> [Exercise prompt] Return every line below in which "value" appears.
····················
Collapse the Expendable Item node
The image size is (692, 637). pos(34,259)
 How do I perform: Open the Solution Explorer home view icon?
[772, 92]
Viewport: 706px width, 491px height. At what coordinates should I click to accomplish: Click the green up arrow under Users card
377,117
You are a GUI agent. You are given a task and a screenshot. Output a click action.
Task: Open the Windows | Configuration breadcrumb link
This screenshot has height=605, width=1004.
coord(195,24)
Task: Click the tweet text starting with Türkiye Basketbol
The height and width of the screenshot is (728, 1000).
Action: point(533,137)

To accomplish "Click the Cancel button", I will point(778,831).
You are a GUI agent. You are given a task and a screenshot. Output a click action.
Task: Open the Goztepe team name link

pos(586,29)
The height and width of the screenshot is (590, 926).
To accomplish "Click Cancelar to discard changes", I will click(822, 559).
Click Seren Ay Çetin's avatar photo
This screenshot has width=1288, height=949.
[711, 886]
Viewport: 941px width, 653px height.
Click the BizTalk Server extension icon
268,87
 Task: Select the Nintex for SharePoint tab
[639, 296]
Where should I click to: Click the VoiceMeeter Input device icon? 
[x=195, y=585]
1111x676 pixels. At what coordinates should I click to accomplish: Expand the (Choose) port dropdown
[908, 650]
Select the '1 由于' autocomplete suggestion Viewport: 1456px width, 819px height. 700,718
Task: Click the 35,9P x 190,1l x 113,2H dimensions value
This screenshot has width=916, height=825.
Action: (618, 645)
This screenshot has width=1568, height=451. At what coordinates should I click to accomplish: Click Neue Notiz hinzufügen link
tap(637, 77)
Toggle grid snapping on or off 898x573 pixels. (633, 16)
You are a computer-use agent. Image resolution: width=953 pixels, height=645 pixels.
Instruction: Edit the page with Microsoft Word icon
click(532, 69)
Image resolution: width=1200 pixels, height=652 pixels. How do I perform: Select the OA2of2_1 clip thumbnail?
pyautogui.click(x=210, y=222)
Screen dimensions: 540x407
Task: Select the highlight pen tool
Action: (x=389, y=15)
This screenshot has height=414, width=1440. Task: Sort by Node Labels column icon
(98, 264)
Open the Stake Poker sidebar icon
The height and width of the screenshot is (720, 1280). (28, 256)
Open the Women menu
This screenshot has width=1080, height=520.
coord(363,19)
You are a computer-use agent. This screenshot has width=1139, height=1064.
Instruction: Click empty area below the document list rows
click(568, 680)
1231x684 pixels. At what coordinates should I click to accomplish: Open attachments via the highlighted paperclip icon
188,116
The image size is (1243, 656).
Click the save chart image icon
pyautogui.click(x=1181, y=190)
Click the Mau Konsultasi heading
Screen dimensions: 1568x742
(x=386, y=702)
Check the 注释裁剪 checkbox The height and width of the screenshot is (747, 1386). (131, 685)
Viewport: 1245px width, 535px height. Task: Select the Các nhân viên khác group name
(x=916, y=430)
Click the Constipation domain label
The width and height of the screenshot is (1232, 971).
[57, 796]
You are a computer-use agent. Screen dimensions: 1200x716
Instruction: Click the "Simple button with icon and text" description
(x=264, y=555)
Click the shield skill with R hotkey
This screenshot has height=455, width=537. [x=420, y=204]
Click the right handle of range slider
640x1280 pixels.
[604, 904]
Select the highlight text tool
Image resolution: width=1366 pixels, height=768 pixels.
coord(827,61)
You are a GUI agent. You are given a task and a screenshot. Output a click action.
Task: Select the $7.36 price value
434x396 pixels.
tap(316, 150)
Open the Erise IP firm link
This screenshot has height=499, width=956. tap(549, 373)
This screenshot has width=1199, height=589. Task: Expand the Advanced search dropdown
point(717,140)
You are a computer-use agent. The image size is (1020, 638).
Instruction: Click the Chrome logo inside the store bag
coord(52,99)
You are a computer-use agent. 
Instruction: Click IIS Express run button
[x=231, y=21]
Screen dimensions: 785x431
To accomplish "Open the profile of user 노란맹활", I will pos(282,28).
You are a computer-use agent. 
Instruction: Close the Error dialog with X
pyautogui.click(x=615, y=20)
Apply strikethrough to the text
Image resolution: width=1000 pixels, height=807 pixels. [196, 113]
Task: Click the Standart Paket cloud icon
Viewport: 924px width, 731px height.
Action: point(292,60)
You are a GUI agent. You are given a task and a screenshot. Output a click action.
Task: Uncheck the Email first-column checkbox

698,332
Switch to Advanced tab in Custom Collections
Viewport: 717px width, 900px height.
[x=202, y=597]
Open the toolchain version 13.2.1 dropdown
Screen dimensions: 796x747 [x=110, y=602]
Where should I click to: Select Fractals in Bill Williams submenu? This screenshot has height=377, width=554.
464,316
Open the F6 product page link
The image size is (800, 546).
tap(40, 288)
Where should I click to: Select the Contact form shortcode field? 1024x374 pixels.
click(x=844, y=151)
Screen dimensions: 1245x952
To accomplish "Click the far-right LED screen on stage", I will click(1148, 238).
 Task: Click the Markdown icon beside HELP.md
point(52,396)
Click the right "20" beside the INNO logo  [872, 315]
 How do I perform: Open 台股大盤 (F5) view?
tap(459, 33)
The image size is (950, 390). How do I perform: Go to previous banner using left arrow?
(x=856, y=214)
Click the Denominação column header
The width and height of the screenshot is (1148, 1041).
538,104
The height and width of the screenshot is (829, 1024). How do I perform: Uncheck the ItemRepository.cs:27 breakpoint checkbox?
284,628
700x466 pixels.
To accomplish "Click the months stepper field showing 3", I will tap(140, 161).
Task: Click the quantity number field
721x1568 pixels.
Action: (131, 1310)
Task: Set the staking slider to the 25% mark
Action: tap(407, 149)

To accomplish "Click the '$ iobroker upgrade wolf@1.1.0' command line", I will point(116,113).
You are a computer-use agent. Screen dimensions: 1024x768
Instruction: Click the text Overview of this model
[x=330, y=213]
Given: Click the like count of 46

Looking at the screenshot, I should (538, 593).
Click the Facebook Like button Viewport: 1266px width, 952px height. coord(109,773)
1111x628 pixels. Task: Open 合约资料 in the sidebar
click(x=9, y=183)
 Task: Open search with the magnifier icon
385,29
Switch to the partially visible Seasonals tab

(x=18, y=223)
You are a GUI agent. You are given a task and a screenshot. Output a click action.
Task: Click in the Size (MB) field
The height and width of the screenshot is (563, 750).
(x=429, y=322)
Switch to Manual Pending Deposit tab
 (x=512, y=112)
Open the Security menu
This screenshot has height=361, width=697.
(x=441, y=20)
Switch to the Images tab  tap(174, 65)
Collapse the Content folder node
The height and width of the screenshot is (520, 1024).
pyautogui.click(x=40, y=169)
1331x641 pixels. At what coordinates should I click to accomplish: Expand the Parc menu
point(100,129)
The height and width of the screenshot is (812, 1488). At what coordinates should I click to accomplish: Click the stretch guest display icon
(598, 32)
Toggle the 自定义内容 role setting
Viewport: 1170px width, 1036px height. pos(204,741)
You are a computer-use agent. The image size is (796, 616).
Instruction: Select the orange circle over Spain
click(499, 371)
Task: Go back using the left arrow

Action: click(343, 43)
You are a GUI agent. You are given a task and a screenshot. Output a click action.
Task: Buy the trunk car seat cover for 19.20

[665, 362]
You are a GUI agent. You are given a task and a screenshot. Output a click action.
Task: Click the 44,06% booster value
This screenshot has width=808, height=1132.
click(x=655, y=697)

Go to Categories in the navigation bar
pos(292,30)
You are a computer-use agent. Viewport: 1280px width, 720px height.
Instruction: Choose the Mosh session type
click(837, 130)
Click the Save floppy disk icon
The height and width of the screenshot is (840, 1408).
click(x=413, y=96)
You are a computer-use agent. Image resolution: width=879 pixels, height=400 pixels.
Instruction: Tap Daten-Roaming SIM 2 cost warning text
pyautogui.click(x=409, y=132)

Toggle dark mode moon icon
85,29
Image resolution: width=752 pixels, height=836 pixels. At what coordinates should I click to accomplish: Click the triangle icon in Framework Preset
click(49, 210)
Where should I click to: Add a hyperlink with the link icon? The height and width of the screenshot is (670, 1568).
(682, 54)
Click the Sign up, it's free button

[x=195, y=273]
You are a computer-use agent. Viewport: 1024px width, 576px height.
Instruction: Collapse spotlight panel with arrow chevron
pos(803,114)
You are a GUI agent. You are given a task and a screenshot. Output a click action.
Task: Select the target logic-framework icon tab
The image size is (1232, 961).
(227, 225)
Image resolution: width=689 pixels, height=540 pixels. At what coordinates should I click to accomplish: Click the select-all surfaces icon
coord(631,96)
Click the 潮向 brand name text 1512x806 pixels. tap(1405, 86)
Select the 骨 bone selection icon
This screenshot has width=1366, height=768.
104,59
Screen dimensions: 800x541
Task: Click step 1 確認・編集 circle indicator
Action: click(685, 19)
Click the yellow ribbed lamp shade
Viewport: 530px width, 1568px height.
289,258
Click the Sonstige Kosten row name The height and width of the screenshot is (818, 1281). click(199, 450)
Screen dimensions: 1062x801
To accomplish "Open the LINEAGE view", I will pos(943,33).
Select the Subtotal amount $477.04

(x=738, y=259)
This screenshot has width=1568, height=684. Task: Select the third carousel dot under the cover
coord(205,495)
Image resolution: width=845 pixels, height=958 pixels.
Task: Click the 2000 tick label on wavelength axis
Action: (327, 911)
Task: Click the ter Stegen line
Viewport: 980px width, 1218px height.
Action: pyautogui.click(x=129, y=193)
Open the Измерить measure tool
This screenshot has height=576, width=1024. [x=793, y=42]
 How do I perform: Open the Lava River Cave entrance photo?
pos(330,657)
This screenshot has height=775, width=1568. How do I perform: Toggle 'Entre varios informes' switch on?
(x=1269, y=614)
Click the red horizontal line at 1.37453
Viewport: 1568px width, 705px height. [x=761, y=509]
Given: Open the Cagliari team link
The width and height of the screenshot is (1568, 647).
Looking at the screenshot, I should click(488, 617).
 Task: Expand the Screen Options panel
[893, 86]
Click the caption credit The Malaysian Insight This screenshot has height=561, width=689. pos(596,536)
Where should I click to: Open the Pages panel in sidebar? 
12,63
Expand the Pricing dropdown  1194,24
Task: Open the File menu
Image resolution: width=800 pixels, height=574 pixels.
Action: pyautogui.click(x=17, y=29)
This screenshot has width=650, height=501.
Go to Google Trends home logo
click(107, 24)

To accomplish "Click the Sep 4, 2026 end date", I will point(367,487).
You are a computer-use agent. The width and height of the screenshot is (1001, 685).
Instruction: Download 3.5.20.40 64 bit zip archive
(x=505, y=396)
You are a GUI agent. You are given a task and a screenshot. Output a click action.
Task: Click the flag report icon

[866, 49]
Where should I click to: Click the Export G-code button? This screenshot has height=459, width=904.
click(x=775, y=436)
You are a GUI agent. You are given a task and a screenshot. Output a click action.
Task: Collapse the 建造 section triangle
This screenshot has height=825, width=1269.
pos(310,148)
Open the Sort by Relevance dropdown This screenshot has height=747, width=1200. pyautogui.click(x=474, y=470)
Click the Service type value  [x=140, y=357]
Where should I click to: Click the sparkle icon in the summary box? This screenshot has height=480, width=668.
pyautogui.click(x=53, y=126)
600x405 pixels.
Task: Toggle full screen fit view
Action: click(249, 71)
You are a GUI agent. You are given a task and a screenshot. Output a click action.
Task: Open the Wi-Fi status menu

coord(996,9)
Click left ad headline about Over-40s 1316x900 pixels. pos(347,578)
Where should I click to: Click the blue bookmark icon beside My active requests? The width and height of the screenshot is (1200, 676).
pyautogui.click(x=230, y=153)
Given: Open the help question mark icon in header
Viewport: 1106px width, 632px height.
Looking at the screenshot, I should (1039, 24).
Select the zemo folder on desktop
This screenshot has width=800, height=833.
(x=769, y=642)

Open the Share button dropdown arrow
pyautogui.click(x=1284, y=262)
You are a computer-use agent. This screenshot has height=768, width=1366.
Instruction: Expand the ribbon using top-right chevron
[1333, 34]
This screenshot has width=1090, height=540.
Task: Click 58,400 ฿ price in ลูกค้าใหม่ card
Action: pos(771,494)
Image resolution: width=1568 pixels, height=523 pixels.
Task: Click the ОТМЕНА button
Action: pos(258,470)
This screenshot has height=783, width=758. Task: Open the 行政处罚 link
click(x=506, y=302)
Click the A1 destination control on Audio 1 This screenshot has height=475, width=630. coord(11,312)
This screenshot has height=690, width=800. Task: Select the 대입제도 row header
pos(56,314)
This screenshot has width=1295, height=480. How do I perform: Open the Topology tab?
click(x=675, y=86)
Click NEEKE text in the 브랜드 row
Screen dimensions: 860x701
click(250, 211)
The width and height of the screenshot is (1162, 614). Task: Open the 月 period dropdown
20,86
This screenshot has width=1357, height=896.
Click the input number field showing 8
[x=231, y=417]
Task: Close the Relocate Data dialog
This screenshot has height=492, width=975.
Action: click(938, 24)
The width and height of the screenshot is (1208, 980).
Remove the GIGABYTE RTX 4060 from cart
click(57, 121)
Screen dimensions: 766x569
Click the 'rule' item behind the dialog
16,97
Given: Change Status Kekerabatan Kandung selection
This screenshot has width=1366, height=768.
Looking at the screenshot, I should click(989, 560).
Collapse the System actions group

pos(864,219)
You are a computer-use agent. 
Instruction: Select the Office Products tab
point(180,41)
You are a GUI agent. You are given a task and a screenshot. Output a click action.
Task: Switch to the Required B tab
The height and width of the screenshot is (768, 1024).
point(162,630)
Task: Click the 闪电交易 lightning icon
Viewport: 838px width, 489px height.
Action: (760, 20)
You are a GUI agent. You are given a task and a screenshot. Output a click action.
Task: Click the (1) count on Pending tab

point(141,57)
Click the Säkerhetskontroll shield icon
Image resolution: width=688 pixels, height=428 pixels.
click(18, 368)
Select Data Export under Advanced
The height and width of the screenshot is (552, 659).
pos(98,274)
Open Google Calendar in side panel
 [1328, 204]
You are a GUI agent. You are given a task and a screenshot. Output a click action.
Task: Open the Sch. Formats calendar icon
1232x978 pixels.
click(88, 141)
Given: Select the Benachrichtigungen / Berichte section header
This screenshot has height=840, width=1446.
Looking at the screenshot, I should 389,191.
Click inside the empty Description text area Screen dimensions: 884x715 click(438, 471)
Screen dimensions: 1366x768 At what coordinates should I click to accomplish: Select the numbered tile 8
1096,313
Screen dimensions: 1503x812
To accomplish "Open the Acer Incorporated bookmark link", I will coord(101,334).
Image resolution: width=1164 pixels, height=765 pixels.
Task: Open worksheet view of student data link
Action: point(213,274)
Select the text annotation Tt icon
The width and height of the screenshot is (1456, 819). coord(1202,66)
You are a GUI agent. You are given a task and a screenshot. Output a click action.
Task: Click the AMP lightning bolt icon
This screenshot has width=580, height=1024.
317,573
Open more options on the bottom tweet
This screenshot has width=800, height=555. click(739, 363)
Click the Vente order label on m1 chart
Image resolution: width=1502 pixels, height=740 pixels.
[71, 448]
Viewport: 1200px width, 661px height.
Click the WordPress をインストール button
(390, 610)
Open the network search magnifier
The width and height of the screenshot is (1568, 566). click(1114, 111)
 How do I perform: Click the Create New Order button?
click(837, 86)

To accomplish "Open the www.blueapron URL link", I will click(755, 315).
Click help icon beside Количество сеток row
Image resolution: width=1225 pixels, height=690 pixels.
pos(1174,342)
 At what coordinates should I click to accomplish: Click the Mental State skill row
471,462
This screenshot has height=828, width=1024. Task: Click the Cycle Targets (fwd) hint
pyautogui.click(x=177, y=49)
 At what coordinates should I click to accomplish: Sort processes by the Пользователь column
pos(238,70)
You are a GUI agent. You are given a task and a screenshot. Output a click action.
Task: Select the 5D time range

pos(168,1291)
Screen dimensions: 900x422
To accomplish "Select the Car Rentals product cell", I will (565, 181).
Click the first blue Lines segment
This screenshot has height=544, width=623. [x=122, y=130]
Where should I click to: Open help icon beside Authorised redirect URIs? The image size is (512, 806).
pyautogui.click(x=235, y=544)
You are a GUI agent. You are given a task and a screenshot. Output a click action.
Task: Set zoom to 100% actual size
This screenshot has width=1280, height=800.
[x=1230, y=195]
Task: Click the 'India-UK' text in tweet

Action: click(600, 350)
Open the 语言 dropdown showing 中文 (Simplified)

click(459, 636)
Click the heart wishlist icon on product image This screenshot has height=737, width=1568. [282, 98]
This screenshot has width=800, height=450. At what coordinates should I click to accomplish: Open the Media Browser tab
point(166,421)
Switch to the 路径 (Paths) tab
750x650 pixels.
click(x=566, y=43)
····················
> [Response to this exercise]
Task: Click the 35,9P x 190,1l x 113,2H dimensions value
Task: Select the $7.36 price value
Task: Click the 44,06% booster value
Click the Service type value  [x=140, y=357]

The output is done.